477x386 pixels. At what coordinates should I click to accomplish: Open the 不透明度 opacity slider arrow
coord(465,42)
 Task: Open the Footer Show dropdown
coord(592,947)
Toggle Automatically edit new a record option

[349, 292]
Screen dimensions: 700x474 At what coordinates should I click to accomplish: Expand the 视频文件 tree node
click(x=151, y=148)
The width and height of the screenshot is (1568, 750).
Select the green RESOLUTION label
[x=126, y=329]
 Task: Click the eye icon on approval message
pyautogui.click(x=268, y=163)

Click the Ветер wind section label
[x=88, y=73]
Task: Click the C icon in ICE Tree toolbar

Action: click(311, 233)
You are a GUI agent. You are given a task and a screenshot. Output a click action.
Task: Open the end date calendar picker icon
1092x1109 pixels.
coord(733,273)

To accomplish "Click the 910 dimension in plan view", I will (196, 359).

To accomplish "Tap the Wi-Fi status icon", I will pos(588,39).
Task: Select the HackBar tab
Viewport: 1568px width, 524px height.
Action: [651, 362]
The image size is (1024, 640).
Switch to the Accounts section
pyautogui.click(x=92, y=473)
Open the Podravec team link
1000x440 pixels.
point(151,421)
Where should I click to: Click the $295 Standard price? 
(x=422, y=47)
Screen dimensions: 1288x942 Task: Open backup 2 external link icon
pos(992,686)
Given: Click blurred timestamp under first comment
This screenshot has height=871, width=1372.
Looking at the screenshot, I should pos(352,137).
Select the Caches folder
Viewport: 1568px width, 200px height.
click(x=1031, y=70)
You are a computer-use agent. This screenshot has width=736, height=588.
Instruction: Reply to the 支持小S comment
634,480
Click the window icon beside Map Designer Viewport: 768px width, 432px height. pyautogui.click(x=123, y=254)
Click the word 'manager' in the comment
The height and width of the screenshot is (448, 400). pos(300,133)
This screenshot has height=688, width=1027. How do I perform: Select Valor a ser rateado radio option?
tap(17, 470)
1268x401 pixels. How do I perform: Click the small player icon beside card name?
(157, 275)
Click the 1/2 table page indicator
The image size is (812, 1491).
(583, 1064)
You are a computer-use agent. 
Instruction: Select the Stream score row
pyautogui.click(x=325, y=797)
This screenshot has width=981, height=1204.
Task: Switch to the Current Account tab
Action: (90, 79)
____________
- **Exercise aim**
Give back the entire listing with every word intact.

- **Exercise answer**
477x386 pixels. At what coordinates should I click to accomplish: Open the 不透明度 opacity slider arrow
coord(465,42)
 Task: Open the Footer Show dropdown
coord(592,947)
Toggle Automatically edit new a record option

[349, 292]
Screen dimensions: 700x474 At what coordinates should I click to accomplish: Expand the 视频文件 tree node
click(x=151, y=148)
The width and height of the screenshot is (1568, 750).
Select the green RESOLUTION label
[x=126, y=329]
 Task: Click the eye icon on approval message
pyautogui.click(x=268, y=163)

Click the Ветер wind section label
[x=88, y=73]
Task: Click the C icon in ICE Tree toolbar

Action: click(311, 233)
You are a GUI agent. You are given a task and a screenshot. Output a click action.
Task: Open the end date calendar picker icon
1092x1109 pixels.
coord(733,273)

To accomplish "Click the 910 dimension in plan view", I will (196, 359).

To accomplish "Tap the Wi-Fi status icon", I will pos(588,39).
Task: Select the HackBar tab
Viewport: 1568px width, 524px height.
Action: [651, 362]
The image size is (1024, 640).
Switch to the Accounts section
pyautogui.click(x=92, y=473)
Open the Podravec team link
1000x440 pixels.
point(151,421)
Where should I click to: Click the $295 Standard price? 
(x=422, y=47)
Screen dimensions: 1288x942 Task: Open backup 2 external link icon
pos(992,686)
Given: Click blurred timestamp under first comment
This screenshot has height=871, width=1372.
Looking at the screenshot, I should pos(352,137).
Select the Caches folder
Viewport: 1568px width, 200px height.
click(x=1031, y=70)
You are a computer-use agent. This screenshot has width=736, height=588.
Instruction: Reply to the 支持小S comment
634,480
Click the window icon beside Map Designer Viewport: 768px width, 432px height. pyautogui.click(x=123, y=254)
Click the word 'manager' in the comment
The height and width of the screenshot is (448, 400). pos(300,133)
This screenshot has height=688, width=1027. How do I perform: Select Valor a ser rateado radio option?
tap(17, 470)
1268x401 pixels. How do I perform: Click the small player icon beside card name?
(157, 275)
Click the 1/2 table page indicator
The image size is (812, 1491).
(583, 1064)
You are a computer-use agent. 
Instruction: Select the Stream score row
pyautogui.click(x=325, y=797)
This screenshot has width=981, height=1204.
Task: Switch to the Current Account tab
Action: (90, 79)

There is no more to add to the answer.